RECORDS PROVIDED
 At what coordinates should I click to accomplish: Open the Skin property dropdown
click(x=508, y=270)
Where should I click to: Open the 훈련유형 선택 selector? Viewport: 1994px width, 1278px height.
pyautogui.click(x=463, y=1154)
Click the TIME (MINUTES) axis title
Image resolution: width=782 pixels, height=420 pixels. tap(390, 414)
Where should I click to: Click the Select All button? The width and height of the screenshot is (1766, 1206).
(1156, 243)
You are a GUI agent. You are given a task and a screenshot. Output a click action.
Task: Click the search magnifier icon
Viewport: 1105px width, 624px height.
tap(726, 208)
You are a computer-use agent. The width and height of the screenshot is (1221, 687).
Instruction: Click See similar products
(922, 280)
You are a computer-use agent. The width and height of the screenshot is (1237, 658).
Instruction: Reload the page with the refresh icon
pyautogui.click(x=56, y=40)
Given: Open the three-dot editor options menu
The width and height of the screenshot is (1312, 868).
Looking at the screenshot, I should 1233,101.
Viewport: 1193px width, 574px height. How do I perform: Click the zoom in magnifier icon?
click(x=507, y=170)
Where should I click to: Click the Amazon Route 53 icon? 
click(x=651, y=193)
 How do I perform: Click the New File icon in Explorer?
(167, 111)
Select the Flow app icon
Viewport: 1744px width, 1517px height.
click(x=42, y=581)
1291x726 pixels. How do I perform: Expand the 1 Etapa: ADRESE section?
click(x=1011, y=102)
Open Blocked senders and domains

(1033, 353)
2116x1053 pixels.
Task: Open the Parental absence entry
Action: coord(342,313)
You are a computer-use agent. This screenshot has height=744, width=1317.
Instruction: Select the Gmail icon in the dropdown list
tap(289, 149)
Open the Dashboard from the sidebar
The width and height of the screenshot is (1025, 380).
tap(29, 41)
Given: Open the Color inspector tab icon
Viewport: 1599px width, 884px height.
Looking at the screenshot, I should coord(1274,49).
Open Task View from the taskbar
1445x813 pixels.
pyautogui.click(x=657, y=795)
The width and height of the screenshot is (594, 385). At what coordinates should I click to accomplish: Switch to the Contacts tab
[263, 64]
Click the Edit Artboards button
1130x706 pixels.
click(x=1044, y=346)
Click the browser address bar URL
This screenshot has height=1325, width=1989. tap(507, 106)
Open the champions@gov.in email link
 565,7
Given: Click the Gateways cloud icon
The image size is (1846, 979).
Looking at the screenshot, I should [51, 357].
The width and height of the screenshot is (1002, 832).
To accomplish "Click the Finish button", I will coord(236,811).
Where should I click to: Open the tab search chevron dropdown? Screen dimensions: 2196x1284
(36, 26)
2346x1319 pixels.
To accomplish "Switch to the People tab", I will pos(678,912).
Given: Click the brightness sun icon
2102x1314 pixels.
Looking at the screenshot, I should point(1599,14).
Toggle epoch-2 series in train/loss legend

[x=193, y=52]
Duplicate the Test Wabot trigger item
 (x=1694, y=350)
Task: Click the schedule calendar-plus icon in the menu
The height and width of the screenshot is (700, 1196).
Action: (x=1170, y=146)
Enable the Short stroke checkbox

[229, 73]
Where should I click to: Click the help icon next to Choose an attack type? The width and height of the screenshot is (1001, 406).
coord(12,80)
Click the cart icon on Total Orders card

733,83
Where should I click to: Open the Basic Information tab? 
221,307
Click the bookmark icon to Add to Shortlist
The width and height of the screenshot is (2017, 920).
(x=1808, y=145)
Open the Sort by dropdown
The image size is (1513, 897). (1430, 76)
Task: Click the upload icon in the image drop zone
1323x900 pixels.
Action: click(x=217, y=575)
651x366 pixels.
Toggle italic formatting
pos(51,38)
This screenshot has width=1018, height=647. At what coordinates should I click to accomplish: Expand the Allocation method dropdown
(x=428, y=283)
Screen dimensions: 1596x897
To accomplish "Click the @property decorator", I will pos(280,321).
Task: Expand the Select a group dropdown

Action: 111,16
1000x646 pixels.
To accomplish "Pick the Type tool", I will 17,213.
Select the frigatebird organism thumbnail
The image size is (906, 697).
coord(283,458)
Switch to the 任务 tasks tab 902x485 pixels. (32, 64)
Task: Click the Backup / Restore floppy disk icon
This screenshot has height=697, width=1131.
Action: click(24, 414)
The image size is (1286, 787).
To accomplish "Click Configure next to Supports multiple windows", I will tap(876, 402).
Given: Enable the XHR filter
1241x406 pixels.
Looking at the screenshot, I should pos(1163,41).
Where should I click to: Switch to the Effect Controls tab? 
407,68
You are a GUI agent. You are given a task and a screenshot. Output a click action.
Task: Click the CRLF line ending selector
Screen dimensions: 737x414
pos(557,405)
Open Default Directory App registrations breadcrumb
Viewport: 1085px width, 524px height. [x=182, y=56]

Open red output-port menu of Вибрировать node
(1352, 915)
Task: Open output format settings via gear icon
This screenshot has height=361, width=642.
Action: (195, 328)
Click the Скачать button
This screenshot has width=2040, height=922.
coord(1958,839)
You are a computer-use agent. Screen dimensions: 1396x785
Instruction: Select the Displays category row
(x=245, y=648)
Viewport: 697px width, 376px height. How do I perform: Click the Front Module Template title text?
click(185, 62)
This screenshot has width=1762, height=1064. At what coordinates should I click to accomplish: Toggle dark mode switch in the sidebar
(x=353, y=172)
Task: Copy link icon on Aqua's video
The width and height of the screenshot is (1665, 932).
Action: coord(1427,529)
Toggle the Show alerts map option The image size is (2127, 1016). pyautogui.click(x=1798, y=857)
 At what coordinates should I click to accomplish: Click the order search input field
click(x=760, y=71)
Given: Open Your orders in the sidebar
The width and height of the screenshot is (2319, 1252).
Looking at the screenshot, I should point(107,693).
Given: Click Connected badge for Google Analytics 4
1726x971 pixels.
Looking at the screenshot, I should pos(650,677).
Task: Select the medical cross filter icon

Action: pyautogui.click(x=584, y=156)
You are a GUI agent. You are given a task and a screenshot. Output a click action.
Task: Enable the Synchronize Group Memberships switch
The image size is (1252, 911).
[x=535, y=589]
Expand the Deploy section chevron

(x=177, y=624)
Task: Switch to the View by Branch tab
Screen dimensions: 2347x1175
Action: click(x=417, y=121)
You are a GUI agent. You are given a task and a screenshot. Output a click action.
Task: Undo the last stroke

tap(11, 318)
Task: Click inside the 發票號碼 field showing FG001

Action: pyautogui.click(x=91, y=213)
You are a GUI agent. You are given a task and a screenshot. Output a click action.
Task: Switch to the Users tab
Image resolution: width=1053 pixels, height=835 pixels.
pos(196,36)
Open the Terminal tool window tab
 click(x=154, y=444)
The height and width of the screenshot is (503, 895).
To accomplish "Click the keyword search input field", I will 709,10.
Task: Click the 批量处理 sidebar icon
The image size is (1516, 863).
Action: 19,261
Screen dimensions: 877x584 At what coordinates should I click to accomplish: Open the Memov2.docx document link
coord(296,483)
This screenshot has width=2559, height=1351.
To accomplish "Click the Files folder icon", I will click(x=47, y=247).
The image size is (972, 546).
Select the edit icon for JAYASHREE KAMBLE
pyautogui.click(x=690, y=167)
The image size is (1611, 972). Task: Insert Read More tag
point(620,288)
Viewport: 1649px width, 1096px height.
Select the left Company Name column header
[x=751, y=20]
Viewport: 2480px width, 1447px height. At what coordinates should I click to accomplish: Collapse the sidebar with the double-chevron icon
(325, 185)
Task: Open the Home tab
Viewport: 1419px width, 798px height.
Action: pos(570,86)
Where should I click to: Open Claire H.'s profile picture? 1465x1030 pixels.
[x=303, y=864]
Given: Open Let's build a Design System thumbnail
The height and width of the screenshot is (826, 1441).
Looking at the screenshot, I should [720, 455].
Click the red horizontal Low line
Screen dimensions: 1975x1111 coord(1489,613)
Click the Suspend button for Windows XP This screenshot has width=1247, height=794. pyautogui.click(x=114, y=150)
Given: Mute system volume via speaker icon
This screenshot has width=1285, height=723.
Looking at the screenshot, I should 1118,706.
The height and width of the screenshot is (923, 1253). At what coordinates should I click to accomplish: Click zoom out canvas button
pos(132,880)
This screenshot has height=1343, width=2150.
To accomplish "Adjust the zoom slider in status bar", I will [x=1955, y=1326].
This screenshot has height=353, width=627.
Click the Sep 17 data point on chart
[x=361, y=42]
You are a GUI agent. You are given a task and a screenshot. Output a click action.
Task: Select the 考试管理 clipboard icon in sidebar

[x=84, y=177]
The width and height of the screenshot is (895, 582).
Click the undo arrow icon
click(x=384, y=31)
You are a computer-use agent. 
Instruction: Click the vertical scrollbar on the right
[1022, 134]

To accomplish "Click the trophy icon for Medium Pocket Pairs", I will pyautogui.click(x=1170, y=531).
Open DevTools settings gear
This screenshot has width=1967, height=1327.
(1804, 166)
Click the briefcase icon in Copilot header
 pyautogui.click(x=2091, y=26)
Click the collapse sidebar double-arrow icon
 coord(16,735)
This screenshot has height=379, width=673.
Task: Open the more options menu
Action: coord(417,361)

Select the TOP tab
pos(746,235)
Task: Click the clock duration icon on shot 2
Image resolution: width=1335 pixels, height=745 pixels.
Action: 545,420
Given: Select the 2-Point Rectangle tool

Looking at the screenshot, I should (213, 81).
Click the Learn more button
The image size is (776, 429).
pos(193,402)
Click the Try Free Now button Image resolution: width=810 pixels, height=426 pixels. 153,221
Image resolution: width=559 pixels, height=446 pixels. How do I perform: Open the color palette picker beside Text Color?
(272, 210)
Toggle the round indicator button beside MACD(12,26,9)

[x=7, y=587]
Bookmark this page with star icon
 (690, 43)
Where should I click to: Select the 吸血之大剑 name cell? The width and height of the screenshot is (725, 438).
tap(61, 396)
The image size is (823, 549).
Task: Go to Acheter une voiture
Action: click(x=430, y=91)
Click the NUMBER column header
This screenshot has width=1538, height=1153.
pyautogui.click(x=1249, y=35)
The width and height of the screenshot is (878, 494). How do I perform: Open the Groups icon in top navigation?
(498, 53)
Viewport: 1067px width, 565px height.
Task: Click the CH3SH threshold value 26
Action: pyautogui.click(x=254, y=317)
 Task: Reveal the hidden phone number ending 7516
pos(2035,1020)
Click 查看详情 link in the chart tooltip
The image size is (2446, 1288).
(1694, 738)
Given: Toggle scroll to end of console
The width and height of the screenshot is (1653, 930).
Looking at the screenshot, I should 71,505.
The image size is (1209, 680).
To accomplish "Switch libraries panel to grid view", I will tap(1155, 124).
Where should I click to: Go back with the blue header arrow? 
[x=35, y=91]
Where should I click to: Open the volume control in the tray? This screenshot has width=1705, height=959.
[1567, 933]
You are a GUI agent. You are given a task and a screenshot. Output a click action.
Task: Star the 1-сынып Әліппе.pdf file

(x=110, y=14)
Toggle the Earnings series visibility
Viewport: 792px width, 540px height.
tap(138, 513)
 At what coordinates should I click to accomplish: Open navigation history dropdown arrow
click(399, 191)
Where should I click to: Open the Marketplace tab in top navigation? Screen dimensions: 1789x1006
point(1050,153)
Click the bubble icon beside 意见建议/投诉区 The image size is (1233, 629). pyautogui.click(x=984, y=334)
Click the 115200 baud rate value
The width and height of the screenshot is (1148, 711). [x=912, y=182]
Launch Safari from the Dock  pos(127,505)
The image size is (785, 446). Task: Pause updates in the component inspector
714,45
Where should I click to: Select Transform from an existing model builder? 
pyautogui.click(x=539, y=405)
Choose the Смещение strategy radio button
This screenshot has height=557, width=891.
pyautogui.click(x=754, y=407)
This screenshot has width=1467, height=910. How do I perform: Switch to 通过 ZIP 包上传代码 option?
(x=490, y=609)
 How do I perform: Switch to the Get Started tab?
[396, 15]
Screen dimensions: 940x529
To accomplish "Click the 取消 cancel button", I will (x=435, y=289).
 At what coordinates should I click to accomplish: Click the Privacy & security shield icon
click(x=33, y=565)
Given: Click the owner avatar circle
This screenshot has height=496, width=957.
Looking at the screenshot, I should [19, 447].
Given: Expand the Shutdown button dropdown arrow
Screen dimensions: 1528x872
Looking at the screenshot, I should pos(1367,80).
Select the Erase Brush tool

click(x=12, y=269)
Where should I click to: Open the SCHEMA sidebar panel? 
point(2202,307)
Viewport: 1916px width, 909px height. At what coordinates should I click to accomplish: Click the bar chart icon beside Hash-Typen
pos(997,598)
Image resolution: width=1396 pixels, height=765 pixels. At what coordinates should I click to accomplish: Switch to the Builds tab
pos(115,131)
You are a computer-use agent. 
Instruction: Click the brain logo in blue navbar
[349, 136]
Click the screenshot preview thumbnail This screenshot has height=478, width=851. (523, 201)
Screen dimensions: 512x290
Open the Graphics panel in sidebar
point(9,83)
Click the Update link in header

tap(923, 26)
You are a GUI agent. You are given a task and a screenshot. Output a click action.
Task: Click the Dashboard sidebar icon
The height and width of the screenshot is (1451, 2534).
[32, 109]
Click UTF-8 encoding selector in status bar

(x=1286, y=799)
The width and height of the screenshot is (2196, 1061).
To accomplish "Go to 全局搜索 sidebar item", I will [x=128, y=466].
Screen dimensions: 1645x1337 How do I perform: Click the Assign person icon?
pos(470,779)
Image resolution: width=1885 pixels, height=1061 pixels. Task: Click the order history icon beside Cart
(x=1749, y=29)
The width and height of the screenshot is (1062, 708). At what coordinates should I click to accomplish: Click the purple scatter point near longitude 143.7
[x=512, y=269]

WHAT THE TASK ASKS
Look above for the line holding "Click the bookmark icon to Add to Shortlist" and the line holding "1000x646 pixels.". Retype both, and every line between them, word for word and nothing else.

RESPONSE TO THIS EXERCISE
Click the bookmark icon to Add to Shortlist
The width and height of the screenshot is (2017, 920).
(x=1808, y=145)
Open the Sort by dropdown
The image size is (1513, 897). (1430, 76)
Task: Click the upload icon in the image drop zone
1323x900 pixels.
Action: click(x=217, y=575)
651x366 pixels.
Toggle italic formatting
pos(51,38)
This screenshot has width=1018, height=647. At what coordinates should I click to accomplish: Expand the Allocation method dropdown
(x=428, y=283)
Screen dimensions: 1596x897
To accomplish "Click the @property decorator", I will pos(280,321).
Task: Expand the Select a group dropdown

Action: 111,16
1000x646 pixels.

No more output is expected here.